The data

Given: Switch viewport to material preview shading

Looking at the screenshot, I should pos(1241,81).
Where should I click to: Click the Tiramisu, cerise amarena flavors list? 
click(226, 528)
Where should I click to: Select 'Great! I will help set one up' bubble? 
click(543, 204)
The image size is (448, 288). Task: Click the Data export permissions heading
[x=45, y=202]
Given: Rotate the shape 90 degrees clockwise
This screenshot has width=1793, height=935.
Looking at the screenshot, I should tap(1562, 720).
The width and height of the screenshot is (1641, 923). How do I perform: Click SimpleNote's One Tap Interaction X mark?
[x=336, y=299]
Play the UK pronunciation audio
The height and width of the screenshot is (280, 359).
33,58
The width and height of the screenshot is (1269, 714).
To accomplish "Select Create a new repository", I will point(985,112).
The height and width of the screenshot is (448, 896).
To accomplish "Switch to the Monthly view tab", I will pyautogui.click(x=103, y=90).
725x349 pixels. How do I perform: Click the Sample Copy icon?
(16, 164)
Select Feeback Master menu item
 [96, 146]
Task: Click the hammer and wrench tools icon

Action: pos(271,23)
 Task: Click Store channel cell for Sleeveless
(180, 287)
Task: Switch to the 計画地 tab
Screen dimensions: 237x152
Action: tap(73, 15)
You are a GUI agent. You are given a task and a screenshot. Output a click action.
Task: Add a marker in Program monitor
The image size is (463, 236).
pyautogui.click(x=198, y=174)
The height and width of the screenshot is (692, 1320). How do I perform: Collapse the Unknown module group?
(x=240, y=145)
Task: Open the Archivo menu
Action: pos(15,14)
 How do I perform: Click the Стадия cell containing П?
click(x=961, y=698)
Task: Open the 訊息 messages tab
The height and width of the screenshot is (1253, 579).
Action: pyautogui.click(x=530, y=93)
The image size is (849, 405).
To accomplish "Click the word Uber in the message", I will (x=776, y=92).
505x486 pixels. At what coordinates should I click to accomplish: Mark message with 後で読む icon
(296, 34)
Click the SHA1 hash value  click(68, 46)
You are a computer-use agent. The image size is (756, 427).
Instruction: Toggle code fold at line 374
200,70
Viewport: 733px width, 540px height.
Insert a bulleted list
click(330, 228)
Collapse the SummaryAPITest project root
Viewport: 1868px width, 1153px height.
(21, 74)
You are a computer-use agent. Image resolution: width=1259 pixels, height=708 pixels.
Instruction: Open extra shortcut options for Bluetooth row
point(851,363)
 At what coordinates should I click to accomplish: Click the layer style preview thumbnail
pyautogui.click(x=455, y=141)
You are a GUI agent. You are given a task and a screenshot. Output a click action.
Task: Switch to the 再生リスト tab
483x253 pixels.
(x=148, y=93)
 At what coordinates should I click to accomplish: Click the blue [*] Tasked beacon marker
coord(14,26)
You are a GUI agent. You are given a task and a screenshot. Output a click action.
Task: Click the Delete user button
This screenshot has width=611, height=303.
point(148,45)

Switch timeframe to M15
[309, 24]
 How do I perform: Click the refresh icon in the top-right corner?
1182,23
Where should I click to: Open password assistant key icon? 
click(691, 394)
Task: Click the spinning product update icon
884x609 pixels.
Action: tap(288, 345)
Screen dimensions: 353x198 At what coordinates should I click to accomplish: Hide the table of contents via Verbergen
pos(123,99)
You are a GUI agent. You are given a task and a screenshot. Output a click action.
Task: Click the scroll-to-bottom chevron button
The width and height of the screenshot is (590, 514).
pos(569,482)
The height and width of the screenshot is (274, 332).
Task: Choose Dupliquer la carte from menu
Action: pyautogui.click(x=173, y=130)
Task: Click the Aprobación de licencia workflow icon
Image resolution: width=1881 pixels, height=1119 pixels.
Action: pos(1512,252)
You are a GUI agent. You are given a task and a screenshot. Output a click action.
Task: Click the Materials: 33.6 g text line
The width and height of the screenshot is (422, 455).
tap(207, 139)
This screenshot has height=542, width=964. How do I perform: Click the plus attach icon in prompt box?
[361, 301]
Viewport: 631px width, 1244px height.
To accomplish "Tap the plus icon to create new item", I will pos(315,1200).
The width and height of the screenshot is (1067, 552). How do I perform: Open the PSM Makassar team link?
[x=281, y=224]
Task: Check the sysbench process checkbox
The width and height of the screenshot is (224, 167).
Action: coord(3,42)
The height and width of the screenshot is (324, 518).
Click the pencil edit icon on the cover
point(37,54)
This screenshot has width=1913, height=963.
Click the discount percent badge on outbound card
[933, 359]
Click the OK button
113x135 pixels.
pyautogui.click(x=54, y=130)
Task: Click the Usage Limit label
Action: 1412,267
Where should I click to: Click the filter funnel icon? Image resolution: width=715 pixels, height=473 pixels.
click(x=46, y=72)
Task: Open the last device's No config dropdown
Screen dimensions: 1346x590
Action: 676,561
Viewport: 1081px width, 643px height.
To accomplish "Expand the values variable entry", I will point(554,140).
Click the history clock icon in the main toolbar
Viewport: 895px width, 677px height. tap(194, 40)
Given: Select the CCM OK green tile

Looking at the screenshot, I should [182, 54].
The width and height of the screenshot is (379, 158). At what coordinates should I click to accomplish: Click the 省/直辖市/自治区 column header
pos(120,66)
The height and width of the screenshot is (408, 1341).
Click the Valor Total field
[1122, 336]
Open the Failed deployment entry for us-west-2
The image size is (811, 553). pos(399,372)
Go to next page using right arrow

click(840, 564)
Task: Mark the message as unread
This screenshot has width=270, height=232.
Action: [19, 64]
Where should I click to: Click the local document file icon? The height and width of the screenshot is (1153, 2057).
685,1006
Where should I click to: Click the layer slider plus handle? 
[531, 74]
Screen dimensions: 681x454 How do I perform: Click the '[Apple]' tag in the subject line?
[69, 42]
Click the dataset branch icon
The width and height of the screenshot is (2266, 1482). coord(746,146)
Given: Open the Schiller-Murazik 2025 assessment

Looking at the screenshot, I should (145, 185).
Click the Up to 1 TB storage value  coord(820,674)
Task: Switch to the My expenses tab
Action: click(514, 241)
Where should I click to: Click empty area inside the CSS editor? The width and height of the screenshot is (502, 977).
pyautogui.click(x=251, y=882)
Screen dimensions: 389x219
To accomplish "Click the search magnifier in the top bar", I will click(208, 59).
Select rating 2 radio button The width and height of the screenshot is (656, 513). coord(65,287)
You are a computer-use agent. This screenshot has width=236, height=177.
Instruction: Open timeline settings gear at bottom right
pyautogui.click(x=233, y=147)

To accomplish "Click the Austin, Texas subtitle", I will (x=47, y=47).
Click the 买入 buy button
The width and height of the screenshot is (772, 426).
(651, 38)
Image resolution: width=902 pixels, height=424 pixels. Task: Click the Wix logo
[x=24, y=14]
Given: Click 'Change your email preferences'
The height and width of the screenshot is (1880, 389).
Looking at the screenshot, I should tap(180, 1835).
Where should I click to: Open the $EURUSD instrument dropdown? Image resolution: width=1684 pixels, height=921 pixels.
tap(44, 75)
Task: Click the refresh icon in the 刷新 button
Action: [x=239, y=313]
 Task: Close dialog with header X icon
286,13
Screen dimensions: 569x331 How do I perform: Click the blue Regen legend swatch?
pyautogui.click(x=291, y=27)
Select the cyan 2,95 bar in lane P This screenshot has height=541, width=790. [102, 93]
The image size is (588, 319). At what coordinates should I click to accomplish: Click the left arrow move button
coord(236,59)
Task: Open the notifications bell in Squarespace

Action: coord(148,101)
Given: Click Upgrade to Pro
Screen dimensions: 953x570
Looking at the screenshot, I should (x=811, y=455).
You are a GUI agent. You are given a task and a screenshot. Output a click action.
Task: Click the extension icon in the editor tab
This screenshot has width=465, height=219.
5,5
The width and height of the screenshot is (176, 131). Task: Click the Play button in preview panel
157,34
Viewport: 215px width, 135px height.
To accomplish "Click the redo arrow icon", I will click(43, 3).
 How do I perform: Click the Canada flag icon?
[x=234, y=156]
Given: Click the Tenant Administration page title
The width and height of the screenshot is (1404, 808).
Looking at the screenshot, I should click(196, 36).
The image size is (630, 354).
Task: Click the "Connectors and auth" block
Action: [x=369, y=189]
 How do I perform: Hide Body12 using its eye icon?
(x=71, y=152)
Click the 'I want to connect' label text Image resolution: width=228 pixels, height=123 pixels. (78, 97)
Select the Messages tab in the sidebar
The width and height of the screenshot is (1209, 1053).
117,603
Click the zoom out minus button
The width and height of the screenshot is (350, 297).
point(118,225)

Task directions
Give the data from the line containing "Given: Select the CCM OK green tile" through the line containing "The image size is (811, 553). pos(399,372)" as a numbered list, leaving out blank lines.

Answer below
1. Given: Select the CCM OK green tile
2. Looking at the screenshot, I should [182, 54].
3. The width and height of the screenshot is (379, 158). At what coordinates should I click to accomplish: Click the 省/直辖市/自治区 column header
4. pos(120,66)
5. The height and width of the screenshot is (408, 1341).
6. Click the Valor Total field
7. [1122, 336]
8. Open the Failed deployment entry for us-west-2
9. The image size is (811, 553). pos(399,372)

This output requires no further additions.